▶ _What to work on_
After locating the line that contains "Instruction: Click the Incident" in the data below, set down exactly that line and each one after it through the line that contains "Copy the HTTP", and nothing more.

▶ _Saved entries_
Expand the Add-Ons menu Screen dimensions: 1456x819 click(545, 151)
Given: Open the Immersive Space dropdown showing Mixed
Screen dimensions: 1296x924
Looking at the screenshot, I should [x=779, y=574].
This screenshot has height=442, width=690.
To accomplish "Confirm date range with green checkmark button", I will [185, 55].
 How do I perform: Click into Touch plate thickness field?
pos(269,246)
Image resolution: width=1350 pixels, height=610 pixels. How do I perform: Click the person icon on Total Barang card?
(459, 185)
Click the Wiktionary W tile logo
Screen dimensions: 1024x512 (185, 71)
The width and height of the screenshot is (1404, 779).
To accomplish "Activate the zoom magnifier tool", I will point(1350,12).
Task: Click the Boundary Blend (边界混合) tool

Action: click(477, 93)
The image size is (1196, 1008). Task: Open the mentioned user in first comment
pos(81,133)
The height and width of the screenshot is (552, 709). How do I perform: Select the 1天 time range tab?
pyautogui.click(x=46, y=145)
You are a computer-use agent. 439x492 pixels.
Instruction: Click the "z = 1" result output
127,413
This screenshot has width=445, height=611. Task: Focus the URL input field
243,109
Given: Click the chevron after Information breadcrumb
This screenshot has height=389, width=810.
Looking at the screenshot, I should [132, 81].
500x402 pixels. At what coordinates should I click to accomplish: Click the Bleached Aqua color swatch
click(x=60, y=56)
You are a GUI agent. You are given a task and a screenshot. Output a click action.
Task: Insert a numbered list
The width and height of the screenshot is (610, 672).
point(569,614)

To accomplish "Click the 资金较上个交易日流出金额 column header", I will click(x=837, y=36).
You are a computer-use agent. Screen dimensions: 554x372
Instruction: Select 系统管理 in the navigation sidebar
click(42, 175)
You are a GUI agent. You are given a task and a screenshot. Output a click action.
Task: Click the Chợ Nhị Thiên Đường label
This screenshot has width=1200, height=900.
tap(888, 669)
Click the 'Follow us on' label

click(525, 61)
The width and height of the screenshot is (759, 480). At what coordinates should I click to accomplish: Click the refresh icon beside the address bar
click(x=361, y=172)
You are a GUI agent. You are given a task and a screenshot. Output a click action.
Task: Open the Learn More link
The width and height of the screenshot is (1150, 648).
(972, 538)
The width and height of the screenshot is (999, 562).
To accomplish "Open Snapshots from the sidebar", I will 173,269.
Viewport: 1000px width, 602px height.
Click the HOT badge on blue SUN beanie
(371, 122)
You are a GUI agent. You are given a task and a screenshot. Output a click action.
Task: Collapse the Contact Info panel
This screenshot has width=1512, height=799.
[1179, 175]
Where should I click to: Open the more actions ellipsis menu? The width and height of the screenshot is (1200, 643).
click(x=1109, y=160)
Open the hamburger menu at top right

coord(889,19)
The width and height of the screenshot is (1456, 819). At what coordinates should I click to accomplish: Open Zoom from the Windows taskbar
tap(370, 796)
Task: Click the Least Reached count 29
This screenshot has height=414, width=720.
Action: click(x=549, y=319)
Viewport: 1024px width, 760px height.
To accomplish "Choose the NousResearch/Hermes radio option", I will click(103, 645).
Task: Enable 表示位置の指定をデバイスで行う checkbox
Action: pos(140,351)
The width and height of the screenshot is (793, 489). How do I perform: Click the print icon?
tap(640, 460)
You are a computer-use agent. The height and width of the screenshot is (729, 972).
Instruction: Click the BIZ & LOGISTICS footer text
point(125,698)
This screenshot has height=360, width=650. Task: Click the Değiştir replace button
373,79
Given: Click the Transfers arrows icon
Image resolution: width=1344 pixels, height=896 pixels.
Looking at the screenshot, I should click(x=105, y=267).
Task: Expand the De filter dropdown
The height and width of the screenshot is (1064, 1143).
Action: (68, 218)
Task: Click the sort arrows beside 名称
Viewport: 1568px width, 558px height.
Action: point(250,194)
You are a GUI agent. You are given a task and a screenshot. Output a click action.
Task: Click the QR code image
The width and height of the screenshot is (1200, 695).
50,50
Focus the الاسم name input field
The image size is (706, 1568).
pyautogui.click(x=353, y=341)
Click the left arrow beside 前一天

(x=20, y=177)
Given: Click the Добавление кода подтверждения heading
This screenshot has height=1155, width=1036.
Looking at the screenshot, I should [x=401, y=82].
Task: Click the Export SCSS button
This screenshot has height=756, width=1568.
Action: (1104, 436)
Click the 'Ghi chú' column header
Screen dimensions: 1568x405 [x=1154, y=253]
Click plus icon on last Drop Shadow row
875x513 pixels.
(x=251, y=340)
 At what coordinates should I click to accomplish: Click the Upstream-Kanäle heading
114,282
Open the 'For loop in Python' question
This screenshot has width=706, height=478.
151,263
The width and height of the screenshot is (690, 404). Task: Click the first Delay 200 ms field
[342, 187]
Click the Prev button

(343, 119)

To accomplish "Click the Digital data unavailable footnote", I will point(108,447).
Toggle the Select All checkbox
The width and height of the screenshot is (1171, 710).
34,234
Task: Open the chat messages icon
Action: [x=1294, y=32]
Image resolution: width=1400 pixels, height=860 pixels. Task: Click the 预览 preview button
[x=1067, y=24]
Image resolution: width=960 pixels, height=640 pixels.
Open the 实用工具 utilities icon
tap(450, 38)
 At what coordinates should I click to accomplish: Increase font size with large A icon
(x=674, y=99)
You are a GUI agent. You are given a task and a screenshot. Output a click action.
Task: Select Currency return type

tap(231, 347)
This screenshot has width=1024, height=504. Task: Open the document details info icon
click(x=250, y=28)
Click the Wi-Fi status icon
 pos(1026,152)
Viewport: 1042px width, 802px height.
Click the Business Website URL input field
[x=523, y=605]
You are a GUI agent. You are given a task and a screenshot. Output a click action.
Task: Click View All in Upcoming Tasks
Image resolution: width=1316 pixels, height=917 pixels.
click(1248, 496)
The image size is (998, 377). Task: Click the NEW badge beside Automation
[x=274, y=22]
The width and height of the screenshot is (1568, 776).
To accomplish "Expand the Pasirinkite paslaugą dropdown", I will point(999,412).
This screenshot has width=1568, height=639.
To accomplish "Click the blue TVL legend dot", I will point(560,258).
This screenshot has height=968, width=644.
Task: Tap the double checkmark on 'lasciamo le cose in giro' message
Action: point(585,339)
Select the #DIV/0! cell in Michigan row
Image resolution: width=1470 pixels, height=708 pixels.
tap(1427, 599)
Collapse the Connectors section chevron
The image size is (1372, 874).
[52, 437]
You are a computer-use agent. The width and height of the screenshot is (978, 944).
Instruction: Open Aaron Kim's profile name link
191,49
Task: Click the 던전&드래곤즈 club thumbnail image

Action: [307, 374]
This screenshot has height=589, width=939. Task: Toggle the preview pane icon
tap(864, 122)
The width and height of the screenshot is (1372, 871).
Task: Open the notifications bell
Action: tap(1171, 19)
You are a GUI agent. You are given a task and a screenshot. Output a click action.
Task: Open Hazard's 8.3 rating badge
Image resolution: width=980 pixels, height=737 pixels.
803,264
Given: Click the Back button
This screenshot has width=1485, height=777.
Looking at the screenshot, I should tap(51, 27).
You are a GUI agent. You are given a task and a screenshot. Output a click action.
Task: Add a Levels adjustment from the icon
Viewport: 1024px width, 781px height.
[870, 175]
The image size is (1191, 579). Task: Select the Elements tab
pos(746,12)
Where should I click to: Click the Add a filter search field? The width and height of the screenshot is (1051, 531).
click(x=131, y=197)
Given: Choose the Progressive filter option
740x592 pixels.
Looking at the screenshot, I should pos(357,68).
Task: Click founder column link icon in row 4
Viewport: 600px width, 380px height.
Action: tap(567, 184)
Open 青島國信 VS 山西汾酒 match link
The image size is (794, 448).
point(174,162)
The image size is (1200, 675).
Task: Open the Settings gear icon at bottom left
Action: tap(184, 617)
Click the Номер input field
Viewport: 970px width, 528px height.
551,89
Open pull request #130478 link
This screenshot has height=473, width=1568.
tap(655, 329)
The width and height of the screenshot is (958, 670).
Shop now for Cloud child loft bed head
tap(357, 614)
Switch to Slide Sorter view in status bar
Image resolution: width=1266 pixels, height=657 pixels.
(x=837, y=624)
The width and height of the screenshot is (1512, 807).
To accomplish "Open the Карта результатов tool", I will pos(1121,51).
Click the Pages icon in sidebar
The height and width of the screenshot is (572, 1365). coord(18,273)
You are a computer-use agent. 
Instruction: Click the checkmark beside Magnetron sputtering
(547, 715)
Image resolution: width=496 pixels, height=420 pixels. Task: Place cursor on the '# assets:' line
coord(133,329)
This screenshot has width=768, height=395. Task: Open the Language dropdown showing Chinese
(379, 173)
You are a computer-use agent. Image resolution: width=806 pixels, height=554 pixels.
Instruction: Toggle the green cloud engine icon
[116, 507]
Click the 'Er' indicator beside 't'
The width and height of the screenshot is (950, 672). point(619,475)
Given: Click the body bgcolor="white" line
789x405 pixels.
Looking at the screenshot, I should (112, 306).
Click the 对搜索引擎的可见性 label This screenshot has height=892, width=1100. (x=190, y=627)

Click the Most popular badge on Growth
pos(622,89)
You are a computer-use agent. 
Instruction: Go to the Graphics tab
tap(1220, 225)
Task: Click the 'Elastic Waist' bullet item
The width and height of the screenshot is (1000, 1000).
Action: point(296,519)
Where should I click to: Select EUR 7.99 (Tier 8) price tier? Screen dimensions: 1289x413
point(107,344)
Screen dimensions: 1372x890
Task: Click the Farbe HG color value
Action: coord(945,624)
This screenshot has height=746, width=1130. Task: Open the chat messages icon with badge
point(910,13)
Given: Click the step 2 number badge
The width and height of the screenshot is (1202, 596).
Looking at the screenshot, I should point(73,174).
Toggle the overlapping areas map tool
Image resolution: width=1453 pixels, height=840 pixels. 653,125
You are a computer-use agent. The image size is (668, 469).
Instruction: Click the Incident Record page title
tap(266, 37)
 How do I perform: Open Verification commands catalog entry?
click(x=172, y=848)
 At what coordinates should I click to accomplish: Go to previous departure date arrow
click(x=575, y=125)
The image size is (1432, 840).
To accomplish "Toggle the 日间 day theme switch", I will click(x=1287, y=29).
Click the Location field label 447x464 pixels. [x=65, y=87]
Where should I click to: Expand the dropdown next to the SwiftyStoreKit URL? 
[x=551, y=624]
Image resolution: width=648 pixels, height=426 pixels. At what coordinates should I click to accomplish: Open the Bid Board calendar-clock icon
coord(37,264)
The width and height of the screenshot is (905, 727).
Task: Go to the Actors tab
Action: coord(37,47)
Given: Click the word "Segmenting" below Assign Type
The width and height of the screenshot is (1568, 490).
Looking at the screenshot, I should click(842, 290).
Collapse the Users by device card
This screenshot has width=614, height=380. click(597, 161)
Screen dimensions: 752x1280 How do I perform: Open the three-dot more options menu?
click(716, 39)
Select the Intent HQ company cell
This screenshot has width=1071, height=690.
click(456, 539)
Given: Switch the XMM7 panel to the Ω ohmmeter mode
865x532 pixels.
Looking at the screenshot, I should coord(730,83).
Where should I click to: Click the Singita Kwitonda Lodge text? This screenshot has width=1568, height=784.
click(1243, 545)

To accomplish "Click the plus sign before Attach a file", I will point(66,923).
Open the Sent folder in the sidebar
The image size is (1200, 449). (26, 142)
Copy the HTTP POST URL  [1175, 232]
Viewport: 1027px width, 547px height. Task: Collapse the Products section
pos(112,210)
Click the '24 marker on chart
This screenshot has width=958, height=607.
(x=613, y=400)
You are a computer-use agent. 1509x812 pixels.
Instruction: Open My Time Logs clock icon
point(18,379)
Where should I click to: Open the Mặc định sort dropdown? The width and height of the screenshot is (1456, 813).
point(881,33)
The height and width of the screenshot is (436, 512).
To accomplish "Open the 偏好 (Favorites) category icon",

▶ _Answer for the task_
Instruction: Click the Incident Record page title
tap(266, 37)
 How do I perform: Open Verification commands catalog entry?
click(x=172, y=848)
 At what coordinates should I click to accomplish: Go to previous departure date arrow
click(x=575, y=125)
The image size is (1432, 840).
To accomplish "Toggle the 日间 day theme switch", I will click(x=1287, y=29).
Click the Location field label 447x464 pixels. [x=65, y=87]
Where should I click to: Expand the dropdown next to the SwiftyStoreKit URL? 
[x=551, y=624]
Image resolution: width=648 pixels, height=426 pixels. At what coordinates should I click to accomplish: Open the Bid Board calendar-clock icon
coord(37,264)
The width and height of the screenshot is (905, 727).
Task: Go to the Actors tab
Action: coord(37,47)
Given: Click the word "Segmenting" below Assign Type
The width and height of the screenshot is (1568, 490).
Looking at the screenshot, I should click(842, 290).
Collapse the Users by device card
This screenshot has width=614, height=380. click(597, 161)
Screen dimensions: 752x1280 How do I perform: Open the three-dot more options menu?
click(716, 39)
Select the Intent HQ company cell
This screenshot has width=1071, height=690.
click(456, 539)
Given: Switch the XMM7 panel to the Ω ohmmeter mode
865x532 pixels.
Looking at the screenshot, I should coord(730,83).
Where should I click to: Click the Singita Kwitonda Lodge text? This screenshot has width=1568, height=784.
click(1243, 545)

To accomplish "Click the plus sign before Attach a file", I will point(66,923).
Open the Sent folder in the sidebar
The image size is (1200, 449). (26, 142)
Copy the HTTP POST URL  [1175, 232]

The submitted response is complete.